The Matt Duchene Trade Is a Win for All Teams Involved
In modern sports, blockbuster player-for-player trades are much rarer than they once were. Thanks to the salary cap and the cycle of going all in for a chance at the championship and rebuilding, it’s much safer for a general managers to build package deals of picks, prospects, and the occasional pro player.
On Sunday night, however, we got pretty close to a marquee deal as the Colorado Avalanche, Nashville Predators, and Ottawa Senators got together to move Matt Duchene to the Canadian capital and sent Kyle Turris to Music City. And, in an even rarer twist, the deal was good for everyone involved.
Looking specifically at the two main players, Turris and Duchene aren’t that different. Since being taken with third overall picks in 2007 and 2009, respectively, they've played roughly the same number of games (542 and 585, respectively); Duchene has a little over 1,000 more minutes of time on ice, though, which speaks to his first-line status.
Their even strength production is also comparable, while confirming the perception that Duchene has a bit more top-end skill.
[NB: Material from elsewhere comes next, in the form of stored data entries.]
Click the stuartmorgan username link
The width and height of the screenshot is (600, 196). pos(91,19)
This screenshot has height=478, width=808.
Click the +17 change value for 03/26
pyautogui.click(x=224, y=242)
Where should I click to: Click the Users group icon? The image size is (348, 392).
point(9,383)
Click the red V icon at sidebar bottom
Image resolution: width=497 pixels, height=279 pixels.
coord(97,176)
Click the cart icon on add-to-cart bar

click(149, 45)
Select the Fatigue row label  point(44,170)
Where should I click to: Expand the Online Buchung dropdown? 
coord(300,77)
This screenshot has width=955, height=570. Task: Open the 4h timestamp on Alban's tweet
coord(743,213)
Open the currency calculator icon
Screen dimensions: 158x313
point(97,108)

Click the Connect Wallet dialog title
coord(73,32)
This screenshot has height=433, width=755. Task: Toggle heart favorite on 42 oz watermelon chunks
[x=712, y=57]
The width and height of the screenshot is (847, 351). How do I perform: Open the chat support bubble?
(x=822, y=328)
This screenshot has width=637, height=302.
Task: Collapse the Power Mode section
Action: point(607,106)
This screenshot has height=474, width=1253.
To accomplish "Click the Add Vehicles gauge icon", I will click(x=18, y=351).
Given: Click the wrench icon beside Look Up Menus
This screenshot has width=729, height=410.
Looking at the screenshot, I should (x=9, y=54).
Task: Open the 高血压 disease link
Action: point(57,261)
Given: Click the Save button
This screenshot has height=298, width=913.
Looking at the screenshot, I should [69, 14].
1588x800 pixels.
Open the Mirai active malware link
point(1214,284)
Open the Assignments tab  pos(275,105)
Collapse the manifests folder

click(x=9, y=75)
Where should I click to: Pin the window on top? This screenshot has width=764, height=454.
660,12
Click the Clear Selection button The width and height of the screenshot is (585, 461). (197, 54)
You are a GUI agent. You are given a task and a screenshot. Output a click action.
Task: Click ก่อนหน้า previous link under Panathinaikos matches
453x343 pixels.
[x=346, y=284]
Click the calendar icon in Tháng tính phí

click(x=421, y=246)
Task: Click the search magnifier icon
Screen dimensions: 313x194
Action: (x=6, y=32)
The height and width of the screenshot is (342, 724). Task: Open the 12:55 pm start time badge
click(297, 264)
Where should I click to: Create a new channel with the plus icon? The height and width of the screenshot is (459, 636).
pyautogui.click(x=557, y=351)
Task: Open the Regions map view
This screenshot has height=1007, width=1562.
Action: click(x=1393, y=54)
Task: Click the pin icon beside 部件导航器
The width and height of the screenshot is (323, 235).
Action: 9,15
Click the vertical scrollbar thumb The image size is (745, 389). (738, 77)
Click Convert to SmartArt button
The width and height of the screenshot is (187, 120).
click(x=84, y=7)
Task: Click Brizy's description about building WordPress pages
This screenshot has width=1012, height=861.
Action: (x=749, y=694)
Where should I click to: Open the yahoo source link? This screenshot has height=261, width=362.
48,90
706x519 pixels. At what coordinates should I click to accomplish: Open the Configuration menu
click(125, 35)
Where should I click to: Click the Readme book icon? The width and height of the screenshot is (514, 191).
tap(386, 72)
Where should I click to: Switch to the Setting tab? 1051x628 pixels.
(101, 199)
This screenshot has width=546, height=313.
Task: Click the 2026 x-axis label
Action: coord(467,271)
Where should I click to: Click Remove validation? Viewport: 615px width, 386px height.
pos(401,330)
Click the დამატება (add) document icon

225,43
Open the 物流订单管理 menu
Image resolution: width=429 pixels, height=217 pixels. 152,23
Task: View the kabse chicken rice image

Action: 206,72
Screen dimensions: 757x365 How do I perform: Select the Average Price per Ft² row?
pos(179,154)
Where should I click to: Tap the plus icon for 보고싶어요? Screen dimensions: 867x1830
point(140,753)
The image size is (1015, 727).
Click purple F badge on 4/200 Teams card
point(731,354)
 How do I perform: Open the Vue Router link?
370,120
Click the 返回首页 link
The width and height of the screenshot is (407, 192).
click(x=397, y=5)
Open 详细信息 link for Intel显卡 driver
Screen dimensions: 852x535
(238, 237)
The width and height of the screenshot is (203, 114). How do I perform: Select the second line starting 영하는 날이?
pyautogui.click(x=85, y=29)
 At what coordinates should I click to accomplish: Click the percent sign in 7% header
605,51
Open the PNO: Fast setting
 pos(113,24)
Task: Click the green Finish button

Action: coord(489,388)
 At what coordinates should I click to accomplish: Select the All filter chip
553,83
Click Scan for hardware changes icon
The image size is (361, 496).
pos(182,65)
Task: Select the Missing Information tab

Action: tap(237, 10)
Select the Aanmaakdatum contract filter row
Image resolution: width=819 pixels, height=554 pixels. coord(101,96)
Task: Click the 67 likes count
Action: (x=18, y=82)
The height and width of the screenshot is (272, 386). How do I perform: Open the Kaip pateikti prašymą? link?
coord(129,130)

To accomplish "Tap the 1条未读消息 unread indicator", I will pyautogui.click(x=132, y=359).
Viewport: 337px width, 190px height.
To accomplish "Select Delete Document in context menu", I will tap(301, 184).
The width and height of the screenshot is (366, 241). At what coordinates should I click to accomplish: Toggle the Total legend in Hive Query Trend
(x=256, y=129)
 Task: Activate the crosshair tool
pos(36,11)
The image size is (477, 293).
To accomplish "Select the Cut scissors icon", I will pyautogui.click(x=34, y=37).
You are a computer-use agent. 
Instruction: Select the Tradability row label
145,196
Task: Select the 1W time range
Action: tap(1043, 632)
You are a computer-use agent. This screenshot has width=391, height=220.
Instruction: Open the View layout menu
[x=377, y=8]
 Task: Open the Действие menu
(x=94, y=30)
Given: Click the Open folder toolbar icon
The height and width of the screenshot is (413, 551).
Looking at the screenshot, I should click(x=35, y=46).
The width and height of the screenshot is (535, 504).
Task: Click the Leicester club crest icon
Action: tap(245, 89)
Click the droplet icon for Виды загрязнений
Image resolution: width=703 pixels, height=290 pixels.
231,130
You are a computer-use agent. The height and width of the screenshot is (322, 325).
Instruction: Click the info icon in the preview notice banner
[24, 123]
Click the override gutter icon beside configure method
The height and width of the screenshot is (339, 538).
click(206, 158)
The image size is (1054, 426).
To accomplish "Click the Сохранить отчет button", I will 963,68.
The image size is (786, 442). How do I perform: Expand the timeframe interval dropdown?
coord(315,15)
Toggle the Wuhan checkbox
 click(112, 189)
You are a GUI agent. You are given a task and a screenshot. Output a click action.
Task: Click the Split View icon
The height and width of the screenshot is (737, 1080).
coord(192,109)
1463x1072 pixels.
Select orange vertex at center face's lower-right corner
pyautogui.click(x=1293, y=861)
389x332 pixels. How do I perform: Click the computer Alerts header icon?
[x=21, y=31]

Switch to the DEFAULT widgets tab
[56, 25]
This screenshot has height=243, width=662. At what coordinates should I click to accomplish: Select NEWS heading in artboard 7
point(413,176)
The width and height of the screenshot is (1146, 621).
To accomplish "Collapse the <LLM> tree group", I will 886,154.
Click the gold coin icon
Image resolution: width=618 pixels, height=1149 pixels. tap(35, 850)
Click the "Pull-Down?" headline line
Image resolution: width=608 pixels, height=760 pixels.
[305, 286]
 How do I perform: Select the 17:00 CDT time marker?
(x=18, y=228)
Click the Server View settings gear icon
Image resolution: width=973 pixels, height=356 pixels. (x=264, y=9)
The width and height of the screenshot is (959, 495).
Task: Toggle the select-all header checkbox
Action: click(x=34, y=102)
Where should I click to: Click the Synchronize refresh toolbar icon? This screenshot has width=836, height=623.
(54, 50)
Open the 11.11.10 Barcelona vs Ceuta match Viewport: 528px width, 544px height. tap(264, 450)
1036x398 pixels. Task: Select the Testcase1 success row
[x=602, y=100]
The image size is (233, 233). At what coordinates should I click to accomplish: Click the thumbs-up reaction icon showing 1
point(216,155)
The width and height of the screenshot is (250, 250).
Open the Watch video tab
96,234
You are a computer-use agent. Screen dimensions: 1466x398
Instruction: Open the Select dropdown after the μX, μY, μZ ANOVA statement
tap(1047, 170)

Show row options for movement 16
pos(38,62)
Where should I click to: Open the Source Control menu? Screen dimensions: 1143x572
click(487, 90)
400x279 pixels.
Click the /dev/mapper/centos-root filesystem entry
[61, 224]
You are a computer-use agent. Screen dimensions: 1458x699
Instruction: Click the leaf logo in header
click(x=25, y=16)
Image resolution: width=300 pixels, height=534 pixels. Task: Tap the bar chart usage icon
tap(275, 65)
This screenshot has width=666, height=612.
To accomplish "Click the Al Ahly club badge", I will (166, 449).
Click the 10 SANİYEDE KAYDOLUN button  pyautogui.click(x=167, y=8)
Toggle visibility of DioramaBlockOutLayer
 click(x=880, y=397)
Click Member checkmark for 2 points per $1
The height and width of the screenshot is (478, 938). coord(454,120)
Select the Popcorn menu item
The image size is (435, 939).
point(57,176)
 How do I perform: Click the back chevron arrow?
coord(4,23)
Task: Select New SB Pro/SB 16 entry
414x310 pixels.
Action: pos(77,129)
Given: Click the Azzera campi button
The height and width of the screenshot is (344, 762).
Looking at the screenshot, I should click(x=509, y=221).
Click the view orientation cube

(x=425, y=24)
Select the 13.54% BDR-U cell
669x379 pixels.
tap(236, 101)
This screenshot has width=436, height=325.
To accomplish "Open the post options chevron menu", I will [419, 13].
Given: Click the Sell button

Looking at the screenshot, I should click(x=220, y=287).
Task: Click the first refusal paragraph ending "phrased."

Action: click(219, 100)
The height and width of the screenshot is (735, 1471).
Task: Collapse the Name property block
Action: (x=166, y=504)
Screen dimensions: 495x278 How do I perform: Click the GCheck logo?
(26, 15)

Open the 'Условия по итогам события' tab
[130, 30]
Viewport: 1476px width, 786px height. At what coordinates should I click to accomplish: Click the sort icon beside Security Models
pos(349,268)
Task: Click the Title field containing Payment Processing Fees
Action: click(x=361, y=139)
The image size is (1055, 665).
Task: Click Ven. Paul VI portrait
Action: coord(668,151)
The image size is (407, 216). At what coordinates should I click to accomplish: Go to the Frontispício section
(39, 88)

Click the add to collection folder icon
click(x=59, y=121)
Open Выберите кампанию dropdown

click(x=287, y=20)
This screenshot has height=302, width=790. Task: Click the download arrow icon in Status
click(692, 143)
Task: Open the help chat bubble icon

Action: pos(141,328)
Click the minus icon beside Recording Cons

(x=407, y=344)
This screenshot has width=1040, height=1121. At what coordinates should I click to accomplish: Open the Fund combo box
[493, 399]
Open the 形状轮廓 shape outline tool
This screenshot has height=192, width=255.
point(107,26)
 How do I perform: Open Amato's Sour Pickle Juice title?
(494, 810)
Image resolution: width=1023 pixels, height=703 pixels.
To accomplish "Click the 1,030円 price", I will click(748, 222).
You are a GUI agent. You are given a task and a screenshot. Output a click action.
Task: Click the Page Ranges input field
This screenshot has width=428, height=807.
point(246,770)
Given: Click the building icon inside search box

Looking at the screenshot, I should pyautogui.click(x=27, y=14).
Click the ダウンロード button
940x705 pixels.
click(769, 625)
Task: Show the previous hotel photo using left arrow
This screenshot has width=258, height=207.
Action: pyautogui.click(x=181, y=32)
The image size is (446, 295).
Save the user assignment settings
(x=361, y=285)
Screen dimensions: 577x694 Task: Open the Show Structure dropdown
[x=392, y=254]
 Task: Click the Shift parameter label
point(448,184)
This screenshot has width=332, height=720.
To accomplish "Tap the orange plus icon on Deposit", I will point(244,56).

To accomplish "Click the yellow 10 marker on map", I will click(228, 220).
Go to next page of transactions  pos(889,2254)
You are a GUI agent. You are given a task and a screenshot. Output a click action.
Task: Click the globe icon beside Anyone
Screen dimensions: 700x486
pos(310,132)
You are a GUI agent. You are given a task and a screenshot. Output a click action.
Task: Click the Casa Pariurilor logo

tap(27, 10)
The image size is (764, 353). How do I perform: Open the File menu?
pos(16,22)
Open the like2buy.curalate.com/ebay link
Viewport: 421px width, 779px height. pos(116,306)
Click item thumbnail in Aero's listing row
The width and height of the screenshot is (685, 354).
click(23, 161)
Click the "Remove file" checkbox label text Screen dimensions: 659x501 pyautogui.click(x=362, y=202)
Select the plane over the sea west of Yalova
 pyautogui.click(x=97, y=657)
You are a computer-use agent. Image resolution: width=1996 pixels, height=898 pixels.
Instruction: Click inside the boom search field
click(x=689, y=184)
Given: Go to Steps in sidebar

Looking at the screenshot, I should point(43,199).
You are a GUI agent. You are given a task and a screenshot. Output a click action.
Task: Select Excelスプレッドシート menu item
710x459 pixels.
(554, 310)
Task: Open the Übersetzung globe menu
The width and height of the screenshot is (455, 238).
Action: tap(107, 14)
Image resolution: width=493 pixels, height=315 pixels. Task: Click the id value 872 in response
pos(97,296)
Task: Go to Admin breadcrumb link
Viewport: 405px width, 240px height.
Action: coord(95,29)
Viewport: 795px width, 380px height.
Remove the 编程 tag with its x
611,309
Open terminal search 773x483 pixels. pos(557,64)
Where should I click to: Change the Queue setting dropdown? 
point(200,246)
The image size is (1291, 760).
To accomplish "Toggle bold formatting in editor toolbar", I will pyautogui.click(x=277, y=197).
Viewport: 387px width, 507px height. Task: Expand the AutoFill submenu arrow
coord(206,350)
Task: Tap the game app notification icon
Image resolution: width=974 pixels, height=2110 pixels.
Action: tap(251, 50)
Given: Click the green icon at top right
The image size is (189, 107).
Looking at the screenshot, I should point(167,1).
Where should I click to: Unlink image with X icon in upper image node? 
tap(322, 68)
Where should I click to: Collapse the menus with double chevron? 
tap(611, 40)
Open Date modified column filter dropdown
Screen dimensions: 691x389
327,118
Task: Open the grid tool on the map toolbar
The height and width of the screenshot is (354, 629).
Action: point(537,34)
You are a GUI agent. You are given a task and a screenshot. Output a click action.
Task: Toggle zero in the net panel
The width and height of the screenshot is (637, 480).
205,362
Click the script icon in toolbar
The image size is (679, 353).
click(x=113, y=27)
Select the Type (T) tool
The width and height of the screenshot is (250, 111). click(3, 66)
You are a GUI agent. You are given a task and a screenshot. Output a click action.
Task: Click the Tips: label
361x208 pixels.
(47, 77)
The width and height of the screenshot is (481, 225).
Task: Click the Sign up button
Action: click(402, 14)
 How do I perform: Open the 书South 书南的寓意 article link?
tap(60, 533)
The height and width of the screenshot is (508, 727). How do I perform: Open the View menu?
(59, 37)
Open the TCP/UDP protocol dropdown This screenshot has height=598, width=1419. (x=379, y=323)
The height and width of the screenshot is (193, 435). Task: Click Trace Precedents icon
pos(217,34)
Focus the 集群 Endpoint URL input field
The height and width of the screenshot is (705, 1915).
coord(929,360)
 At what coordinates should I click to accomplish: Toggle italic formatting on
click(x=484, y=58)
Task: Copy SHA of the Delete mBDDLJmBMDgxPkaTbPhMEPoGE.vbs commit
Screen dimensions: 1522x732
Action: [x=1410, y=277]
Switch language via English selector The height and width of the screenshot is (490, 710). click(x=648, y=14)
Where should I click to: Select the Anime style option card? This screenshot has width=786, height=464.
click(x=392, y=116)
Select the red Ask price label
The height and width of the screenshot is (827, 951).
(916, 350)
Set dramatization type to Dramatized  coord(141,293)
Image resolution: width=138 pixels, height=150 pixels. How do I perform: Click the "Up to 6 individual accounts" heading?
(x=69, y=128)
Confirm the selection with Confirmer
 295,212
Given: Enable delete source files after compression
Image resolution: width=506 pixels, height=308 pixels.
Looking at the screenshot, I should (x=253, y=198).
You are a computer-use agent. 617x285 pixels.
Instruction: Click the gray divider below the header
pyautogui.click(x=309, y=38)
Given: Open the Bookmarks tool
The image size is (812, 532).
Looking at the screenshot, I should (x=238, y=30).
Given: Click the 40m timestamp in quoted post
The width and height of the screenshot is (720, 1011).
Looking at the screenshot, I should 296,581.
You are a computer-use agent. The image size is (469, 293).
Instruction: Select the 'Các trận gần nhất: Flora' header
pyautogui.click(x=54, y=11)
His points per 60 minutes sit at a solid 2.05 according to Corsica; if you trim the fat of secondary assists and only focus on primary points, he’s scoring 1.59 of them per 60. His individual expected goals per 60 is also ahead of Turris (0.72 to 0.59), so he should continue to bring that top-end skill to Ottawa.
Duchene also generates a significant amount of additional power plays for his team -- he’s drawn a net of 85 penalties over his career, as opposed to Turris’ 18.
For comparison’s sake, Turris’ points per 60 come in at 1.62, while his primary points per 60 minutes are 1.35. Once again, it’s not a massive gap in talent. He has a small lead in Corsi For percentage (50.57% to Duchene’s 47.35%), but most of that difference likely comes down to team quality. After all, there's a big difference between playing with Erik Karlsson and playing in the black hole that has been Colorado during the past few seasons.
In terms of possession relative to the rest of the team, Duchene is actually ahead 1.09% to 0.72%. Again, not a huge difference, but the new Senator has an edge.
Despite those differences in production, all three teams involved in the deal will probably come away happy.
The Senators were facing the prospect of losing Turris for nothing at the end of the season and flipped him for a younger center with more offensive upside in Duchene. Andrew Hammond has only played 30 NHL games since taking the hockey world by storm in 2014-15, so losing him isn’t worth crying over, and although Shane Bowers is a nice prospect, he could still be several years away from the show.
Nashville gave up two of their better prospects in Samuel Girard and Vladislav Kamenev to get Turris, but that allows them to reorganize their depth chart at center. Ryan Johansen will presumably remain the top center, with Turris slotting in comfortably at number two. That will bump Nick Bonino down to number three when he returns from injury, which is a better fit for his skill set. For a team who was without touching distance of the Stanley Cup last season, the allure of trading for Turris, signing him to a contract extension, and adding roughly 50 points to their lineup was clear.
Even Colorado, who doesn’t come away with any immediate impact players, should feel pretty satisfied. General manager Joe Sakic found himself in an unenviable position: at the helm of a struggling team with a star player who wanted out. The former Avs captain held firm, however, and eventually got the return he wanted. As a franchise that’s still floundering, three solid prospects and three draft picks -- including one first-round selection -- is just what the doctor ordered. It will obviously take a few seasons to see how those pieces play out, but on paper, it’s the right move to make in 2017.
While Duchene is the marquee player of this deal, every team involved can come away feeling like they got a fair shake; Turris is a capable second-line center and Colorado got a strong return for a player who had no intentions of staying in the Mile High City. When you combine that with sheer excitement that seeing a big, multi-player trade generated, it’s a win for everyone -- from the general managers down to the fans.